Deux jours avant la chute de Mecia


Ithon Gar'niota, l'émissaire de l'empereur autoproclamé des zayin, n'était pas reparti de Mecia. Il n'avait nulle part où aller. À genoux dans la salle d'interrogatoire, il semblait prier.

Ygdra leva sa jeune tête vers les arches et les niches d'où les membres du conseil auraient pu observer. Ils s'étaient désintéressés du zayin. Le messager n'avait plus rien à leur apprendre ; tous savaient que l'ombre avançait vers Mecia.

« Ils savent que tous est perdu, dit Ithon comme s'il avait perçu ses pensées.

— Que faites-vous ?

— J'en appelle à Kaldar. »

Le zayin se leva. Ses yeux sans pupille se plantèrent dans ceux d'Ygdra, profondément enfoncés dans les orifices de son masque-visage.

« Vous croyez en Kaldar ? s'étonna le samekh.

— Si je ne croyais pas, je n'aurais aucun espoir.

Vous, les Architectes de l'Académie de Mecia, vous avez porté loin l'étude et la maîtrise de la magie. Mais les zayin de Gar'niota sont restés maîtres dans les sciences occultes. Sitrim était le meilleur d'entre nous.

Nous avons étudié le monde supérieur et dépoussiéré ses légendes. Tous ces dieux dont nous parlons, Kaldar et ses neuf cent quatre-vingt dix neuf sages, Shanab et Shani, Mashou et Caelum, sont des êtres qui existent ou ont existé. Nous avons la certitude que Kaldar s'est fait connaître dans cet univers par ses exploits. Que ne peut-il aujourd'hui accomplir un miracle !

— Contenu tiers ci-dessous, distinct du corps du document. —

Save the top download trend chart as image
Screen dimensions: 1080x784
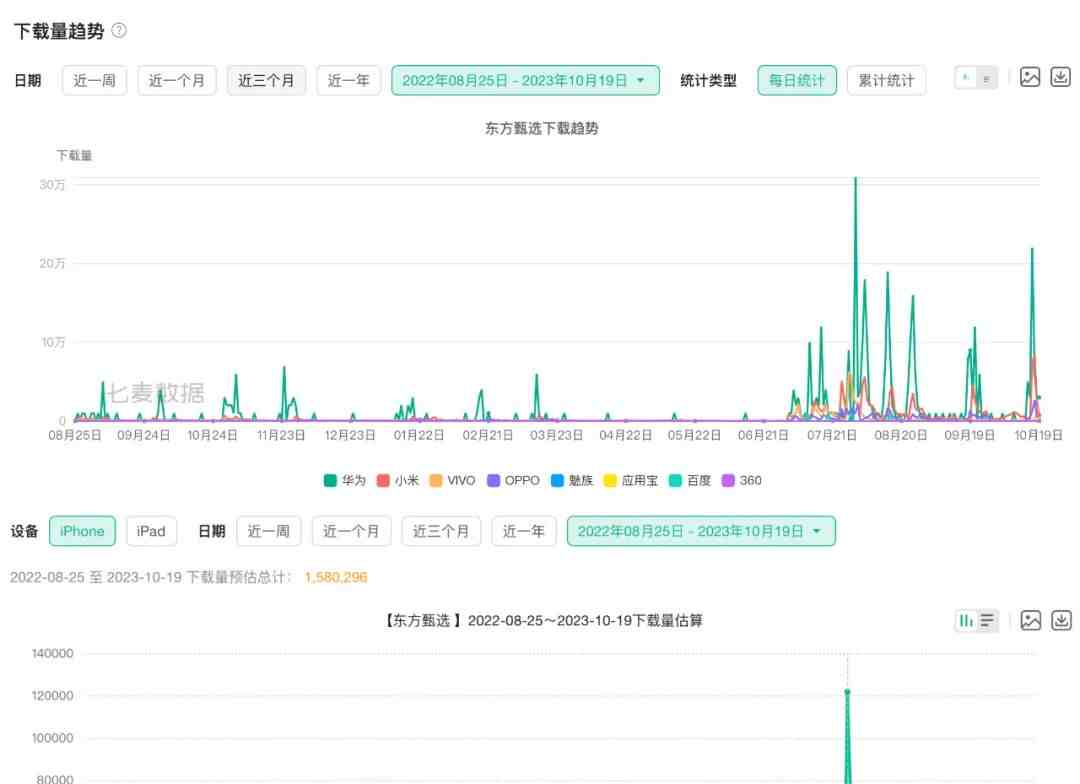click(x=1030, y=78)
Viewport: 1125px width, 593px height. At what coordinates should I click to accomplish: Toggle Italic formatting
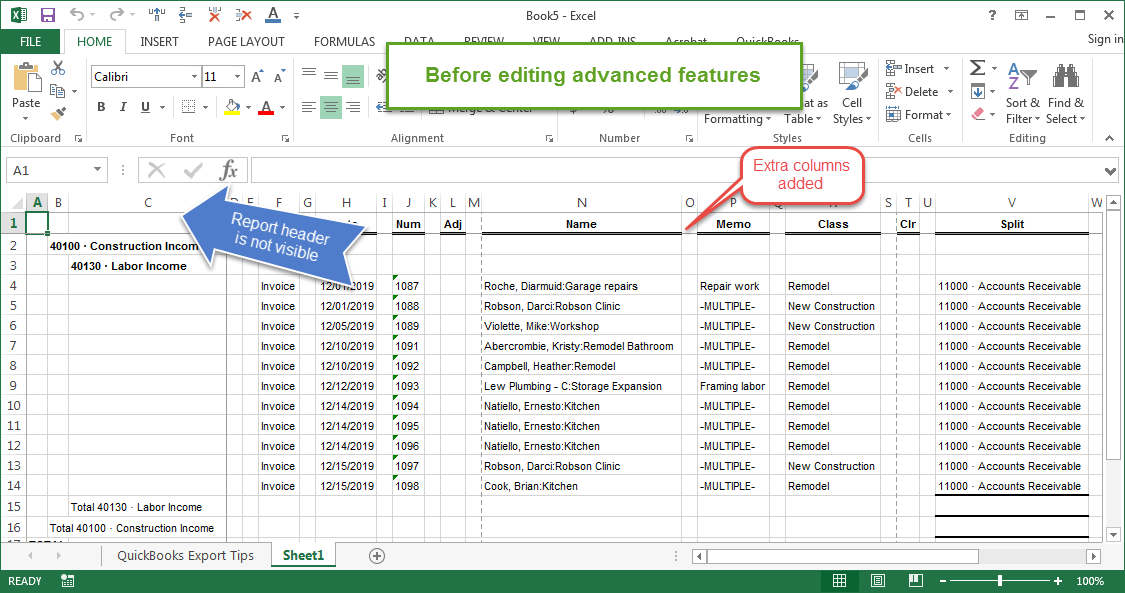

— Par essence, les dieux ne sont pas des faiseurs de miracles, mais des pourvoyeurs de leçons. Je crois moins en eux qu'en nous-mêmes.

— Dans ce cas, nous sommes perdus.

— Architecte Ygdra ? »

La conseillère Sémia parut derrière eux en écartant un rideau de gardiens. Ses traits étaient tirés, son pas hésitant ; elle ressemblait à un arbre secoué par la tempête.

« Je vous ai vu quitter la salle, tout à l'heure. »

Qu'Ithon soit incrusté dans leur conversation ne faisait guère de différence. Honnête ou non, le zayin ne repartirait pas de cette salle. Il partagerait le sort de Mecia. La présidente du conseil ne se préoccupait plus de lui.

« Oui, dit Ygdra. Cette discussion ne menait à rien. En quelques pas de plus, l'empereur Sitrim Gar'niota aura marché sur Palm toute entière. Il tire sa puissance du Stathme, selon Ithon ici-même. Je n'aurais jamais cru ces fariboles occultes si je n'avais pas été à Valinor. Une puissance infinie irrigue désormais l'empereur, une puissance démoniaque issue du monde supérieur. »

Le chef des Gardiens de Mecia accompagnait Sémia. C'était un homme intègre, droit, monolithique. Des barrettes dorées accentuaient le tracé de ses épaules carrées ; une cape ocre descendait dans son dos, empoussiérée par le travail déjà accompli dans la nuit. Hren, se nommait-il, selon le plus récent souvenir d'Ygdra.

« Nos armes matérielles seront impuissantes contre Sitrim, reconnut-il avec la sagesse d'un chef de guerre. Nous ne ferons que gagner du temps. Ce que la magie confère à l'empereur des zayin, seule la magie peut le défaire.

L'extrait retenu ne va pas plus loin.